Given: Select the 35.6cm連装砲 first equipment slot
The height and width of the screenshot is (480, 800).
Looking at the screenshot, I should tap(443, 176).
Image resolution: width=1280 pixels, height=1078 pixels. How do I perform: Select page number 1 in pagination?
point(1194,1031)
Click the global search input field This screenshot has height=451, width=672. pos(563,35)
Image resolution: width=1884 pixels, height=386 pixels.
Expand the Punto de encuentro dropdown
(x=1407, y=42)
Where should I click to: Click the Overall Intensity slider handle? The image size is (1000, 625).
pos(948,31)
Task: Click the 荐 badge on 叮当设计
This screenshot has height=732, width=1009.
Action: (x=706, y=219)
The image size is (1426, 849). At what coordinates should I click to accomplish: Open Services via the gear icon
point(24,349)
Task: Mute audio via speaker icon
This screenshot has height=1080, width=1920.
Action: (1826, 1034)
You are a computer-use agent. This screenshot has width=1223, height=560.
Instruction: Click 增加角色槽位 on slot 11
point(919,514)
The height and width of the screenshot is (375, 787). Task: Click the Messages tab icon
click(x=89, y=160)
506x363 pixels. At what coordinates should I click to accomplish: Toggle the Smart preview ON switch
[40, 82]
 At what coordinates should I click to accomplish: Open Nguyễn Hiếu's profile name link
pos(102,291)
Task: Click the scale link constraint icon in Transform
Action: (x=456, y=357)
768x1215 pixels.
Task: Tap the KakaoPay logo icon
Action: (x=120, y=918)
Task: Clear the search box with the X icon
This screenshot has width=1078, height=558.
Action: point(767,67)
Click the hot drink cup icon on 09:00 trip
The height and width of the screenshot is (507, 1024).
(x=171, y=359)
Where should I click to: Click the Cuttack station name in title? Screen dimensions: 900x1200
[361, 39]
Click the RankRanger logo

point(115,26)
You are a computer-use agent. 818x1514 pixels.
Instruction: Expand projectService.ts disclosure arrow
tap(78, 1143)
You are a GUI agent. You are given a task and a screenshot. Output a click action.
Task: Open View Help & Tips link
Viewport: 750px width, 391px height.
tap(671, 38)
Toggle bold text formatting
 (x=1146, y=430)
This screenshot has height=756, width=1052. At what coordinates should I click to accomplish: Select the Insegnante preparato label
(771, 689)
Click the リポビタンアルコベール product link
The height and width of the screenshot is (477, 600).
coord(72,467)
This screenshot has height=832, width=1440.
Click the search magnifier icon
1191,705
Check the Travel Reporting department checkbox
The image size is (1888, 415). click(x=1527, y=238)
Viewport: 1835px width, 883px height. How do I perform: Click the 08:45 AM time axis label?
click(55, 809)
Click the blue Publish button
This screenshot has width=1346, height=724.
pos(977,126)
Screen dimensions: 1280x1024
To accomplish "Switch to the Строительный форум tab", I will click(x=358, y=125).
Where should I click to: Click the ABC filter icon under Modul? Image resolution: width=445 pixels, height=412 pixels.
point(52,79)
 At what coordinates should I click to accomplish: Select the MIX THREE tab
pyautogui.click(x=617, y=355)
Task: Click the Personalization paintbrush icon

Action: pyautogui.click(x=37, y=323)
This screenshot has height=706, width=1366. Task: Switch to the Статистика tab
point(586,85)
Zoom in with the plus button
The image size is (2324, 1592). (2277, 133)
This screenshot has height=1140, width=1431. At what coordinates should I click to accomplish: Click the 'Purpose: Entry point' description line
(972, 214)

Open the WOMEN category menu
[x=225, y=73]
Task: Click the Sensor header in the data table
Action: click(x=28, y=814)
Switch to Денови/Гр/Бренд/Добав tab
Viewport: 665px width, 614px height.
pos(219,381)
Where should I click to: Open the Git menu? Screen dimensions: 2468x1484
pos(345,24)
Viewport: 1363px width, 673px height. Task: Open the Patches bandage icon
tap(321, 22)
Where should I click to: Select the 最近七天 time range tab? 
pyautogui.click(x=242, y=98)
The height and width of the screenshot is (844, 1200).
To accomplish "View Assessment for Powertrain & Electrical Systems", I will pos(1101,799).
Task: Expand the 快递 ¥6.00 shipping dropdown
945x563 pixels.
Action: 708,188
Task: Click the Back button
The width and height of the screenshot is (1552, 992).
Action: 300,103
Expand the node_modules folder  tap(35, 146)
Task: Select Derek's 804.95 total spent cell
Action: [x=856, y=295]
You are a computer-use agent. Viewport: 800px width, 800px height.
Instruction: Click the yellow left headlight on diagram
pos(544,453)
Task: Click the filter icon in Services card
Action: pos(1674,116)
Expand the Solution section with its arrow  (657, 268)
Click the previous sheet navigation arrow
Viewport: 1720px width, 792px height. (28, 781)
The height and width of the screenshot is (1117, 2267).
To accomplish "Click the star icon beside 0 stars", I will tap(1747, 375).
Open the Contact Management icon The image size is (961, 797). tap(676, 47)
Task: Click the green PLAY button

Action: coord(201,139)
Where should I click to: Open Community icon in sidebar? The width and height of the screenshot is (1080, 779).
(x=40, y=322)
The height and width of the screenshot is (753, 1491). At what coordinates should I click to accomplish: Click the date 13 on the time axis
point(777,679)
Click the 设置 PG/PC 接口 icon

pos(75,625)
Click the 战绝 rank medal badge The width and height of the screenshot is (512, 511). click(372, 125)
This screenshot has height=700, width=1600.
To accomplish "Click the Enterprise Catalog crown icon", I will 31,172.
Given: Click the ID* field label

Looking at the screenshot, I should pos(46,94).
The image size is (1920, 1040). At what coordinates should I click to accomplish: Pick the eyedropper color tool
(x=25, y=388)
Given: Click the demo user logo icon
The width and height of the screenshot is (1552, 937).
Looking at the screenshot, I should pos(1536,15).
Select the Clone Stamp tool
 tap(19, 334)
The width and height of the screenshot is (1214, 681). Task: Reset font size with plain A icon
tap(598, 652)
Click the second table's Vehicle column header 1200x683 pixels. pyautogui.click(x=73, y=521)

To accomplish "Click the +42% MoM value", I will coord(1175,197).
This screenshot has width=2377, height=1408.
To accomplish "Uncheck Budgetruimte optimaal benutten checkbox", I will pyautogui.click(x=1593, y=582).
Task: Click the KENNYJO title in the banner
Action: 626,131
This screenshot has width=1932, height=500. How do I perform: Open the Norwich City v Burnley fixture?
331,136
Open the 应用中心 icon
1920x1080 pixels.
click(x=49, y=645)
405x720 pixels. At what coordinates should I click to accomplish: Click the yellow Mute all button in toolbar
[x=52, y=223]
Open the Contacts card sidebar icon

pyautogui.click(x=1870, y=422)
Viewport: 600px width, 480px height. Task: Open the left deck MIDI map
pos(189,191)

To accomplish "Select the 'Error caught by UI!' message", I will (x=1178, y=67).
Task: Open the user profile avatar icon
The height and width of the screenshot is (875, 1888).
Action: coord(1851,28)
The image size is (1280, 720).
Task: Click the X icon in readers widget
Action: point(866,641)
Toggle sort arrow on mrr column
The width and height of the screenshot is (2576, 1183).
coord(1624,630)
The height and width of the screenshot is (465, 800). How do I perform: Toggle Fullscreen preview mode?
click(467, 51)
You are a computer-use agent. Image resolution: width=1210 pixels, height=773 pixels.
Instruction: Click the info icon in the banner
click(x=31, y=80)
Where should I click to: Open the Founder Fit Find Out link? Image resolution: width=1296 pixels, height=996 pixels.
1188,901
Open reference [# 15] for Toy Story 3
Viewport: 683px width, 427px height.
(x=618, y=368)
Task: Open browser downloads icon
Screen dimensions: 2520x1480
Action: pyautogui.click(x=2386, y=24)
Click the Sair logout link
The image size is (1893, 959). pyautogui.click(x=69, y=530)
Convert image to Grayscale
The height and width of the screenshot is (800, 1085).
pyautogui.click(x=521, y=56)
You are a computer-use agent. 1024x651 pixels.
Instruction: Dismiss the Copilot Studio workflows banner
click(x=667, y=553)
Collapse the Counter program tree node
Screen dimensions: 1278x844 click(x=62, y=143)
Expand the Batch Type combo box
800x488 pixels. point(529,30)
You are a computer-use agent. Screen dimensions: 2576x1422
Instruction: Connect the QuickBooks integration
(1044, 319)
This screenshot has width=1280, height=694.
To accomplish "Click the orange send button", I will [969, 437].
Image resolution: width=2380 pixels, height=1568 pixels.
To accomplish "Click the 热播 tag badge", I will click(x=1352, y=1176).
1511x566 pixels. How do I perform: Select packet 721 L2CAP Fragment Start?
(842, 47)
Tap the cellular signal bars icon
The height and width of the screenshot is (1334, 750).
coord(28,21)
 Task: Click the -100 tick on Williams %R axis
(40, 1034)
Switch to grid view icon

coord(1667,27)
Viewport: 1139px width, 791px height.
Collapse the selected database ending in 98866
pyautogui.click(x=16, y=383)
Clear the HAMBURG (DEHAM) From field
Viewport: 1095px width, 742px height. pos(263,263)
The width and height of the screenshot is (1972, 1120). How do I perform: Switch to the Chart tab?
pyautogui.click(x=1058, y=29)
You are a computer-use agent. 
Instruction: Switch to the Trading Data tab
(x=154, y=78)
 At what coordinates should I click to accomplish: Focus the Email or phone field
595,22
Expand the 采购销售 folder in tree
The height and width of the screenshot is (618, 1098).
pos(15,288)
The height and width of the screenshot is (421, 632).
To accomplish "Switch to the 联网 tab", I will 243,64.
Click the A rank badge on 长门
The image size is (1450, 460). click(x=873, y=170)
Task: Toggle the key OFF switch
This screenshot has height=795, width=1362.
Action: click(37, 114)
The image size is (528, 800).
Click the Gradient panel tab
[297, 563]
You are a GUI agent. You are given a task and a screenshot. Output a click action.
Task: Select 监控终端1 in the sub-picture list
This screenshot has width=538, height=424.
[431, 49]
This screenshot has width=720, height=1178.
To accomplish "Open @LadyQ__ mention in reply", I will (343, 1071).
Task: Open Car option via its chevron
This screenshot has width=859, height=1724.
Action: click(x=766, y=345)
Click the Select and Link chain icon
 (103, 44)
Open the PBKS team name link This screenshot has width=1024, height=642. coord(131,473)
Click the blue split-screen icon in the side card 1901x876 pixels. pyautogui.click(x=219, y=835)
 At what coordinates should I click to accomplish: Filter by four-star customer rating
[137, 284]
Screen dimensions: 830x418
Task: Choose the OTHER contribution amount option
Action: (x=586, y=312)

:::::

What needs to be done -> Starting at the line with "Image resolution: width=1280" and ending at the line with "pos(948,31)", rewrite those records as a JSON list of strings with one string per line, leaving out blank lines.

Finished task ->
[
  "Image resolution: width=1280 pixels, height=1078 pixels. How do I perform: Select page number 1 in pagination?",
  "point(1194,1031)",
  "Click the global search input field This screenshot has height=451, width=672. pos(563,35)",
  "Image resolution: width=1884 pixels, height=386 pixels.",
  "Expand the Punto de encuentro dropdown",
  "(x=1407, y=42)",
  "Where should I click to: Click the Overall Intensity slider handle? The image size is (1000, 625).",
  "pos(948,31)"
]